Text block:
Dustin Nosler began writing about the Dodgers in July 2009 at his blog, Feelin’ Kinda Blue. He co-hosts a weekly podcast with Jared Massey called “Dugout Blues.” He graduated from California State University, Sacramento, with his bachelor’s degree in journalism and a minor in digital media. While at CSUS, he worked for the student-run newspaper The State Hornet for three years, culminating with a 1-year term as editor-in-chief. He resides in Stockton, Calif., and has yet to be shot.


1057 comments
Boxxybabee
Boxxybabee

Zobrist and Lowrie will both be free agents in 2015.

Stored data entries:

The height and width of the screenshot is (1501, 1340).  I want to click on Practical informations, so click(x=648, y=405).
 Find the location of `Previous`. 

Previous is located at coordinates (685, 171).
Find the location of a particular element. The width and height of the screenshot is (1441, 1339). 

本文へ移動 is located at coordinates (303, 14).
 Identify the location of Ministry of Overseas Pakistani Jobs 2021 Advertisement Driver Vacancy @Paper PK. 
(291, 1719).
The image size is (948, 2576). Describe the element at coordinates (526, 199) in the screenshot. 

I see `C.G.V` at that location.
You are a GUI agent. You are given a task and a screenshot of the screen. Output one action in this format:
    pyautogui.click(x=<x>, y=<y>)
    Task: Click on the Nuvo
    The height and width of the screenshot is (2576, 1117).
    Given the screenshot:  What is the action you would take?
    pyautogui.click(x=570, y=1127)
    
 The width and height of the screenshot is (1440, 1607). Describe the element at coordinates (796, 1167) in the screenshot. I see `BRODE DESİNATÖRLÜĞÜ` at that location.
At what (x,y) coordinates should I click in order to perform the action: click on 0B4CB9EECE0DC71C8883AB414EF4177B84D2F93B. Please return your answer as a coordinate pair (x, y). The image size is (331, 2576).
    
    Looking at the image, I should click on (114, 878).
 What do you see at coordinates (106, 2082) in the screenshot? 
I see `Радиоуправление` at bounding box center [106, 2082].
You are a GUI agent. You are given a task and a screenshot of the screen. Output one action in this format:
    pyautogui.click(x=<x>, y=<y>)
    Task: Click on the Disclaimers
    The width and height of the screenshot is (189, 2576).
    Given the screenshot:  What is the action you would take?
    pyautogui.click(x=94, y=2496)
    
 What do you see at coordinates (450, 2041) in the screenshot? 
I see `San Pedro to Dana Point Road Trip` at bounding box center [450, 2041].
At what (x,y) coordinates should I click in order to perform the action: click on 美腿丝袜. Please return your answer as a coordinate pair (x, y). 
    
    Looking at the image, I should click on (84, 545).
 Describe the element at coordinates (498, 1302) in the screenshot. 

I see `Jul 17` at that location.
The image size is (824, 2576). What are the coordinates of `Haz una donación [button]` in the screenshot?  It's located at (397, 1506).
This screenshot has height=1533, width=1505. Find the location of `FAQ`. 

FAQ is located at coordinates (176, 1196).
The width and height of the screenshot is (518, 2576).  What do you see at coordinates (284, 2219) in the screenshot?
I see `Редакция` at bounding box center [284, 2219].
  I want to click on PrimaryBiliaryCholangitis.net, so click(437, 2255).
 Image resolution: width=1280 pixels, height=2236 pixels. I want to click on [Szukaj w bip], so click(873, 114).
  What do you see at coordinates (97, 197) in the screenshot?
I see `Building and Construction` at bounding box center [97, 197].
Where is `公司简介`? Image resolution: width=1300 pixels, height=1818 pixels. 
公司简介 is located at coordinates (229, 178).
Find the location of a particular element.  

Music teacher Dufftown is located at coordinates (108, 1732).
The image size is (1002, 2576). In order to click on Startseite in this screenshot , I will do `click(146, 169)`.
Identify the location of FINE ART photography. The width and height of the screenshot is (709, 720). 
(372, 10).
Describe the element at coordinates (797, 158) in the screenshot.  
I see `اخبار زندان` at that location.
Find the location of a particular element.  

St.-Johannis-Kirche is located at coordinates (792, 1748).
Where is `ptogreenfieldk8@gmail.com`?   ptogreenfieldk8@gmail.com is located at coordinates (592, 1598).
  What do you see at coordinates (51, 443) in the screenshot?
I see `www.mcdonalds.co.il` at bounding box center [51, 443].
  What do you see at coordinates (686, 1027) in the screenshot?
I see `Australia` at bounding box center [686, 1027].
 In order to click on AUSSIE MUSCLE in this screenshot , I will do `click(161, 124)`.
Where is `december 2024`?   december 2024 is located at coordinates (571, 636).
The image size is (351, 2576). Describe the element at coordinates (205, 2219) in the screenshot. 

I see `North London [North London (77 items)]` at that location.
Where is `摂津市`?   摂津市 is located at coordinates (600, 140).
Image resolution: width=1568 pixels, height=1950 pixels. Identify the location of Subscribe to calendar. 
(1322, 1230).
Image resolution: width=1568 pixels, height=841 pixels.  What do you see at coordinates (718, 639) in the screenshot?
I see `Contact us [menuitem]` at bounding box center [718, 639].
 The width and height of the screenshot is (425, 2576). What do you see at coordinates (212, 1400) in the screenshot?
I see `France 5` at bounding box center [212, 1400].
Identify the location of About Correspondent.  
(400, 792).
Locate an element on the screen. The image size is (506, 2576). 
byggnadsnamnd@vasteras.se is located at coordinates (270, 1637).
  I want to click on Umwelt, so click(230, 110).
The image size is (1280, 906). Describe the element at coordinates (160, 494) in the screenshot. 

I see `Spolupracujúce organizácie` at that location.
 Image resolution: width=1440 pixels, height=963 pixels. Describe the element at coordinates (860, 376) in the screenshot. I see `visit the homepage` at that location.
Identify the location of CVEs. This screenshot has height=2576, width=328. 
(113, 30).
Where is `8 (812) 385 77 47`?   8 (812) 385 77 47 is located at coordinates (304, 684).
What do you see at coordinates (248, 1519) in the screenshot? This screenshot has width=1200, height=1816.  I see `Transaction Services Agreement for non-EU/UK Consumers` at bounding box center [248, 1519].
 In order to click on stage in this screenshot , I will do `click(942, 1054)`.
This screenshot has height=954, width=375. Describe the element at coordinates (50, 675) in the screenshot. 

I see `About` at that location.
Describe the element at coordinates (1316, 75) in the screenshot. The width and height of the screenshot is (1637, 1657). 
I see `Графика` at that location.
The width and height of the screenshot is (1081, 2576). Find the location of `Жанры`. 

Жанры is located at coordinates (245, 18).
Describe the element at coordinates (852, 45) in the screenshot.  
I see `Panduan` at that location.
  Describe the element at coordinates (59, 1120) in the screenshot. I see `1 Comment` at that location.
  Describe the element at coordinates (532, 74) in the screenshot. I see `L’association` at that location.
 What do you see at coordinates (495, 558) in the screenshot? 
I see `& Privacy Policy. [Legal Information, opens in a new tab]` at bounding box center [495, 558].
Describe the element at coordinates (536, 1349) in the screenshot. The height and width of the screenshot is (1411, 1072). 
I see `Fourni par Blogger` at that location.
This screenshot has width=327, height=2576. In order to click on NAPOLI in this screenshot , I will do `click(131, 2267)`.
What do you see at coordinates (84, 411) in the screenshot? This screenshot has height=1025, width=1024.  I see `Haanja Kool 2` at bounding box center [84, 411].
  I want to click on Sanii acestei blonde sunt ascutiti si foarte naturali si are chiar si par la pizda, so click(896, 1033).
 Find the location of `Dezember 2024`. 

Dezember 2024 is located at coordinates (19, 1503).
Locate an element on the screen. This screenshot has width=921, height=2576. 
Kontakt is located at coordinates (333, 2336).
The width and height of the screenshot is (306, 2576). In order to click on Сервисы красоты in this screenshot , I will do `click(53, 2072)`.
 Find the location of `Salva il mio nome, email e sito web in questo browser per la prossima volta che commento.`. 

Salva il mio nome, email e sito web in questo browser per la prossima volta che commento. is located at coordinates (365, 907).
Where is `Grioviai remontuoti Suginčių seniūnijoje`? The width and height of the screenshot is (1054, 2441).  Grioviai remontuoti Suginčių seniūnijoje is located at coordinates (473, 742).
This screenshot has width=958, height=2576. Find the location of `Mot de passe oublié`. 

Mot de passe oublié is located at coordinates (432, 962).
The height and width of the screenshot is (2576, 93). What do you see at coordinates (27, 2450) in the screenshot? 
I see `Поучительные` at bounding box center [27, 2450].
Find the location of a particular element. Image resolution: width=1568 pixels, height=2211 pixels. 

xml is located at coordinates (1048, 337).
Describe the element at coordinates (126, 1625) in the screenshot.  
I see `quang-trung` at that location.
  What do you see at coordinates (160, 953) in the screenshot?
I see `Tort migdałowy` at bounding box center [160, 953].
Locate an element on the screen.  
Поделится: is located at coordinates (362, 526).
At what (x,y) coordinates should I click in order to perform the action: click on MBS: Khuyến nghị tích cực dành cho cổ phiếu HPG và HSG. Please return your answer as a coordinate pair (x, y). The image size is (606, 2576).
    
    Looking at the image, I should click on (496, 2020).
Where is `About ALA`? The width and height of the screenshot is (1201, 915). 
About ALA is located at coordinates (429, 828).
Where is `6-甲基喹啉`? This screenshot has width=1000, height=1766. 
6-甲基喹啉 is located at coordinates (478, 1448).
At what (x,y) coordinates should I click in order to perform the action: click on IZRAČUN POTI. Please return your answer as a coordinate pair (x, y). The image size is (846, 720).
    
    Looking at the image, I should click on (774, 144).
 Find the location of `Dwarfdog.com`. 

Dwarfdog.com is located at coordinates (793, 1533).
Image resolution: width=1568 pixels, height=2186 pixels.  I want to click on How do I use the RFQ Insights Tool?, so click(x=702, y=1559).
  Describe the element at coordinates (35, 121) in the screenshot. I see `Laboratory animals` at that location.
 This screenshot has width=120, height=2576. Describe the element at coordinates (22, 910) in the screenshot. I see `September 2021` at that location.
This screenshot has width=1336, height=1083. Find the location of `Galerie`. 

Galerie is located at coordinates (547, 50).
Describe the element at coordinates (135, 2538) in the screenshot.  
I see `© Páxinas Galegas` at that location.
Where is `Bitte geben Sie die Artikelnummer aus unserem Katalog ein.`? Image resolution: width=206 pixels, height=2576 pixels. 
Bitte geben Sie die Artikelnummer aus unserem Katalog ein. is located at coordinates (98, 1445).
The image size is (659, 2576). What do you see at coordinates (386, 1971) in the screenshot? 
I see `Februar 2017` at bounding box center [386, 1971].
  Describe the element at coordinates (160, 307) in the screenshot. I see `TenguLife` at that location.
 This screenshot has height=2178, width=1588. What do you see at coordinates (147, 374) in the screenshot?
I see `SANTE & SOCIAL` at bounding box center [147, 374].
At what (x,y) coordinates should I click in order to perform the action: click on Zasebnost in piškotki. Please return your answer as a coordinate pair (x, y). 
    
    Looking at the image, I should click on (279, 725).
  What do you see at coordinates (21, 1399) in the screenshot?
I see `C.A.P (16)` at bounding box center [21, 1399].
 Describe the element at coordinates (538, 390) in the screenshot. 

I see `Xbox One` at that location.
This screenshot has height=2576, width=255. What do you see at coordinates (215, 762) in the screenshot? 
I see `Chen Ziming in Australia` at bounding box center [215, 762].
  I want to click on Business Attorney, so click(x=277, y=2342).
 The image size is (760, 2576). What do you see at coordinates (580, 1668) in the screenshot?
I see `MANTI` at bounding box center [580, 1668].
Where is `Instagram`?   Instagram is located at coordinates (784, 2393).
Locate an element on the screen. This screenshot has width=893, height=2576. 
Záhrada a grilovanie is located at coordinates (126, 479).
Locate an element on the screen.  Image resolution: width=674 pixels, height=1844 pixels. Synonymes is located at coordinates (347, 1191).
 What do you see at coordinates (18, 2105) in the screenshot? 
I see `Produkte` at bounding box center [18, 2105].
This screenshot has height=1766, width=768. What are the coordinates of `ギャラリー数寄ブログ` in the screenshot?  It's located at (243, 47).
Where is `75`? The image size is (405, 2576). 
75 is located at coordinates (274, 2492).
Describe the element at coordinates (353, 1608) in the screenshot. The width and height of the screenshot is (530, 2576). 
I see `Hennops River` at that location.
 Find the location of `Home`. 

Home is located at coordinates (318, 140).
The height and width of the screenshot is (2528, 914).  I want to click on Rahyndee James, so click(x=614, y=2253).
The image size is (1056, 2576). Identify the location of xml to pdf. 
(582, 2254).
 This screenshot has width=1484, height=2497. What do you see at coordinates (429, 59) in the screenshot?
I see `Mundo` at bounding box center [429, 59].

Prompt A: According to the author bio, what is the name of the weekly podcast Dustin Nosler co-hosts with Jared Massey?
Prompt B: Which blog, podcast, and newspaper does the author bio name in connection with Dustin Nosler?

Response A: "Dugout Blues."

Response B:
- Feelin' Kinda Blue (his blog)
- Dugout Blues (his weekly podcast)
- The State Hornet (the student-run newspaper)